誤嚥とは、本来、食道から胃へ送られるべき食物や水が誤って気管に入ることである。誤嚥が起きると患者に苦痛を与えるだけでなく、誤嚥物により気管や肺に細菌が繁殖して肺炎を起こしたり、窒息することで死に至る場合もある。
嚥下障害は大きく2つに分けられ「機能的嚥下障害」と「器質的嚥下障害」で、「機能的嚥下障害」は嚥下に関わる気管が適切に機能しない場合で、「器質的嚥下障害」は食物の通路に問題があって、食物の食道への通過が妨げられている場合である。

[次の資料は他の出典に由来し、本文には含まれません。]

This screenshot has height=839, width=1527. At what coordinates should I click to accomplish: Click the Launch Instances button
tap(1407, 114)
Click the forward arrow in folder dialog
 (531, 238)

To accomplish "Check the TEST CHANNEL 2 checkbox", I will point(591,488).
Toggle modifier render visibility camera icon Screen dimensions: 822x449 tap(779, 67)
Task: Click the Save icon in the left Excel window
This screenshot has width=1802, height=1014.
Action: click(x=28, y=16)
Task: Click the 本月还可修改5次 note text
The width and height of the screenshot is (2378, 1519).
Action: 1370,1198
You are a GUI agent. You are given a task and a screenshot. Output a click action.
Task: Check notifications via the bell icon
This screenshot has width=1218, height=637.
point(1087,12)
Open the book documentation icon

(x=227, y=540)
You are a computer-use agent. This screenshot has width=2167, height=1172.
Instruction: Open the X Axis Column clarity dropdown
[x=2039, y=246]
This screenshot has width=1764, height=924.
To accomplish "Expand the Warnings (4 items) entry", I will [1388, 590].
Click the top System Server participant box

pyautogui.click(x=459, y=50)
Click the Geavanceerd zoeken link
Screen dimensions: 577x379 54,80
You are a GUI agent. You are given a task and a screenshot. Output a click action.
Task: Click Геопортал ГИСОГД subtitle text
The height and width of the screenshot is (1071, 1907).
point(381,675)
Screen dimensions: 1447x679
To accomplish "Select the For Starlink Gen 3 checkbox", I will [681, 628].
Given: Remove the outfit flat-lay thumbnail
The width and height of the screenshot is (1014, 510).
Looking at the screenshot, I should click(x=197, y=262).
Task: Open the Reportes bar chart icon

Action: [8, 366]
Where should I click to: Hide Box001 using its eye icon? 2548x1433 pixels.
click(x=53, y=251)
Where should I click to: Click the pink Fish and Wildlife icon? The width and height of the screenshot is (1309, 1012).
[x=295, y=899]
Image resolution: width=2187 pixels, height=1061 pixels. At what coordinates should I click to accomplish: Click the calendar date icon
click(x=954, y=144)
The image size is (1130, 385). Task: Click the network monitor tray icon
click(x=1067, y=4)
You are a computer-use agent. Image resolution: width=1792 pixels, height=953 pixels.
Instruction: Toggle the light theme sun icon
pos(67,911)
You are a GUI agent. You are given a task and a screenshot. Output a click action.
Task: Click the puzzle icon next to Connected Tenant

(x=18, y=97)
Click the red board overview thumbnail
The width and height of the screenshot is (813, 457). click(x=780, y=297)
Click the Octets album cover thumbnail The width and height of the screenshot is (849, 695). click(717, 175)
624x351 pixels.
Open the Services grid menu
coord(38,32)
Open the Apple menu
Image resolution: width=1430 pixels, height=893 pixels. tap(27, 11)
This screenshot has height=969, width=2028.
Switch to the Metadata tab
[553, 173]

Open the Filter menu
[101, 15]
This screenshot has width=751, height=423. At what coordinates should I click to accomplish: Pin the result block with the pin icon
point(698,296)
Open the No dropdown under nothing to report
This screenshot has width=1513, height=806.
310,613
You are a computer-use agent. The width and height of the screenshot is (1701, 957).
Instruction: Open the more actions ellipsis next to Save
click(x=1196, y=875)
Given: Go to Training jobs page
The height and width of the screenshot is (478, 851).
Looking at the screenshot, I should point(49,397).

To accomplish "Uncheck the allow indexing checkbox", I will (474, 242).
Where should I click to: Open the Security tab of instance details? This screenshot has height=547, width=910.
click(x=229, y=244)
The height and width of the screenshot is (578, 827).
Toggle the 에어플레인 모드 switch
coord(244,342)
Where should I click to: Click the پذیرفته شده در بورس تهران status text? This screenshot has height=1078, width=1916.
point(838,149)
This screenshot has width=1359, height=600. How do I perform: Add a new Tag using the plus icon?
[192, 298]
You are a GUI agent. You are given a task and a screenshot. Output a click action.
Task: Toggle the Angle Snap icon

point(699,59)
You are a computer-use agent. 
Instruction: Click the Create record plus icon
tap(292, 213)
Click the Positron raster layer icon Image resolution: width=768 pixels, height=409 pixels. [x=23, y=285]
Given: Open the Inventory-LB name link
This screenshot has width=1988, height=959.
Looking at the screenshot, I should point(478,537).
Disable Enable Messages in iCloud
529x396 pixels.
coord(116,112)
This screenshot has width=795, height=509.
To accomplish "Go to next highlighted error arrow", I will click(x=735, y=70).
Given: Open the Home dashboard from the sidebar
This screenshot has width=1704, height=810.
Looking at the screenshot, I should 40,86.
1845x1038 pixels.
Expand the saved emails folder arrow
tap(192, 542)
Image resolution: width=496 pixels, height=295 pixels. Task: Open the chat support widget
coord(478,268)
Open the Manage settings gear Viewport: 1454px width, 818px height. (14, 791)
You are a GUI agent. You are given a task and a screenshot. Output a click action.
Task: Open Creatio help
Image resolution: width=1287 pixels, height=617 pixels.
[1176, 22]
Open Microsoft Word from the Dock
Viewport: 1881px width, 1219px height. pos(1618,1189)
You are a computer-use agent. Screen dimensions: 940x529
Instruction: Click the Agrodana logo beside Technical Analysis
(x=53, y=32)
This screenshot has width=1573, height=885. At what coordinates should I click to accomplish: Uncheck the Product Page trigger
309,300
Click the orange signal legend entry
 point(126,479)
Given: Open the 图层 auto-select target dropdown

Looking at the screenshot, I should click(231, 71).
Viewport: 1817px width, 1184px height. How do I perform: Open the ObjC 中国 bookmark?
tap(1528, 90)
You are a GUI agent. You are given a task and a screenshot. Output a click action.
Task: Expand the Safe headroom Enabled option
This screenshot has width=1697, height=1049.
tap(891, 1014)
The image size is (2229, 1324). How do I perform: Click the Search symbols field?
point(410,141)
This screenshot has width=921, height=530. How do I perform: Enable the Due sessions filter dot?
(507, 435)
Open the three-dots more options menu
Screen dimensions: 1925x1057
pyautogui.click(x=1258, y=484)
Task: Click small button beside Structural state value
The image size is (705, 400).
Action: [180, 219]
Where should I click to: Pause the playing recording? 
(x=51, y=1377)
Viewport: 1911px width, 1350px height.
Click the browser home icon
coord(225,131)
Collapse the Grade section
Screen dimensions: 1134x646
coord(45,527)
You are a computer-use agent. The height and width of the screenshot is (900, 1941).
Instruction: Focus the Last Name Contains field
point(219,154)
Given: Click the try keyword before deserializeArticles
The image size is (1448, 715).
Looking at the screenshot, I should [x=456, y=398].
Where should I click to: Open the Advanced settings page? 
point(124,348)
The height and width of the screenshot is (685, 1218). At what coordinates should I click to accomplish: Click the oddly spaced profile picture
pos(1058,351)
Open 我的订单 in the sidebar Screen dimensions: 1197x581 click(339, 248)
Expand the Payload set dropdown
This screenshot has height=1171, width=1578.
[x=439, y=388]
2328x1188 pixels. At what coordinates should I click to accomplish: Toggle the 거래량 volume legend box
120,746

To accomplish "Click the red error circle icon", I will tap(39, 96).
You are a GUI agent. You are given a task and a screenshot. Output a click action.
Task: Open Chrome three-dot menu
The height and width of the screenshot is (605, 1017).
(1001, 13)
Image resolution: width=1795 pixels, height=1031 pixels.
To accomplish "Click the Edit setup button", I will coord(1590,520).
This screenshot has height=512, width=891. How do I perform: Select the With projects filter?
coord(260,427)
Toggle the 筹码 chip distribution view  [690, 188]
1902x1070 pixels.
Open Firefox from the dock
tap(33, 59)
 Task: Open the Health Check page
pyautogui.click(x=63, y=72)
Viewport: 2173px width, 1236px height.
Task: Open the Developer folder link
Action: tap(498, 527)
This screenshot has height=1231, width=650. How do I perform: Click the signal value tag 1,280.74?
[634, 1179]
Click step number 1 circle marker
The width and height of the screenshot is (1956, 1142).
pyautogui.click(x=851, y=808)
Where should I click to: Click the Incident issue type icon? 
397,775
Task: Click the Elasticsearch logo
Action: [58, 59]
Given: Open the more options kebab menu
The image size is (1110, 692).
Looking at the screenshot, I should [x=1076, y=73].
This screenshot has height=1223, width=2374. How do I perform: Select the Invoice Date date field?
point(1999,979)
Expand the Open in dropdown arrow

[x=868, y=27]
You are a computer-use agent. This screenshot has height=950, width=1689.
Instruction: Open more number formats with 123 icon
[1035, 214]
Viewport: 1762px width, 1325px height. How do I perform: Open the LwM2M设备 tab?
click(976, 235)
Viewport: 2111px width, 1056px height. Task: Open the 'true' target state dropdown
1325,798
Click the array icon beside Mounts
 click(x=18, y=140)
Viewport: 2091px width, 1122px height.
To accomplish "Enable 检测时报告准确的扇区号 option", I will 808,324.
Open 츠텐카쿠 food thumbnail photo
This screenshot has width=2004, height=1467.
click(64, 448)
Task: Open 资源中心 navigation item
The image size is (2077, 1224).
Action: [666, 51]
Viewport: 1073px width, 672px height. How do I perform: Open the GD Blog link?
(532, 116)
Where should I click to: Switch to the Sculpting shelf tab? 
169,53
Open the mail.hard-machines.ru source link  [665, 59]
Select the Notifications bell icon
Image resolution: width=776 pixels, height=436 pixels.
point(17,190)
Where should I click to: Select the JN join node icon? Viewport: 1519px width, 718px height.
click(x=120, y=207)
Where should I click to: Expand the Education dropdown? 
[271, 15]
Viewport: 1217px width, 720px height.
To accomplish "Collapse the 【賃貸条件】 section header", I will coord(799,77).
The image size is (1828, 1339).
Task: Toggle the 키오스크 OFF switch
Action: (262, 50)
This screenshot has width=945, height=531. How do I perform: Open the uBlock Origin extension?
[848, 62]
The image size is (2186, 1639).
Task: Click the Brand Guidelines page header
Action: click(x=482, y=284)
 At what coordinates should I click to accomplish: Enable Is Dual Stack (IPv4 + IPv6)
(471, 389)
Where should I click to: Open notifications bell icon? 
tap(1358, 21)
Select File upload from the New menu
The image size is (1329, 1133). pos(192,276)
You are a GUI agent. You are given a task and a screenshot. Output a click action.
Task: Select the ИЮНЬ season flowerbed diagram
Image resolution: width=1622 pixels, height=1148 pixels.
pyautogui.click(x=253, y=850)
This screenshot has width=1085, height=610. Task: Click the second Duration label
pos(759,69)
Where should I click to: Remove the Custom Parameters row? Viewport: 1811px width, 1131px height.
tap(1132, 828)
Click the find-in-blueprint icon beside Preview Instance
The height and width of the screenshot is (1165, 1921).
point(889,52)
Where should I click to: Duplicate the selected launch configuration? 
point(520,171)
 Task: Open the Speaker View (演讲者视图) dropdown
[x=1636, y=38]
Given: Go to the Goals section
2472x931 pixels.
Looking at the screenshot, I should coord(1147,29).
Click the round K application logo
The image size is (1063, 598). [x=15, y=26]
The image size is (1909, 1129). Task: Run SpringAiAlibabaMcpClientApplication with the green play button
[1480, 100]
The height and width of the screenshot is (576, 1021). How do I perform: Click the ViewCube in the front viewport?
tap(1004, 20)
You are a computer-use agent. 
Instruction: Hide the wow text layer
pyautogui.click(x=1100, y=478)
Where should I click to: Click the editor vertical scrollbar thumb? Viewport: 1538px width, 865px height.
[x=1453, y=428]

誤嚥を引き起こしやすい患者に対して、間接訓練としては食物を用いない基礎訓練と直接訓練としては食物を用いる接触訓練がある。誤嚥時の対処としてはよく観察し、以下の徴候がないかを確認する。
・食事中にむせる
・食事中に元気がなくなる
・咽頭内でブクブクという水泡音を発する
・声の質が変わっている
・痰の量が増えたり、激しい咳嗽と喘鳴が持続する窒息、誤嚥の既往があれば、誤嚥を起こす可能性が高いので、既往の有無を確認する。
窒息の予防としては、口腔内が乾燥した状態でないか、義歯の有無と義歯の適合具合を観察する。窒息しやすい食品には、餅、おにぎり、パン、魚介類、肉類などがあり、咀嚼が必要となる食材である。
窒息が起きた場合は、食べたものを掻き出す、吸引を行う、患者の頭部を下げ後ろから、手の付け根で両側の肩甲骨の中間辺りを強くたたく(背部叩打法)あるいは患者の頭部を下げた状態で、背後から上腹部(胸骨と臍のあいだ)を斜め上方向に圧迫し、異物を吐き出させる(ハイムリッヒ法)。窒息は危険状態なので、医師を呼ぶ(図表2)。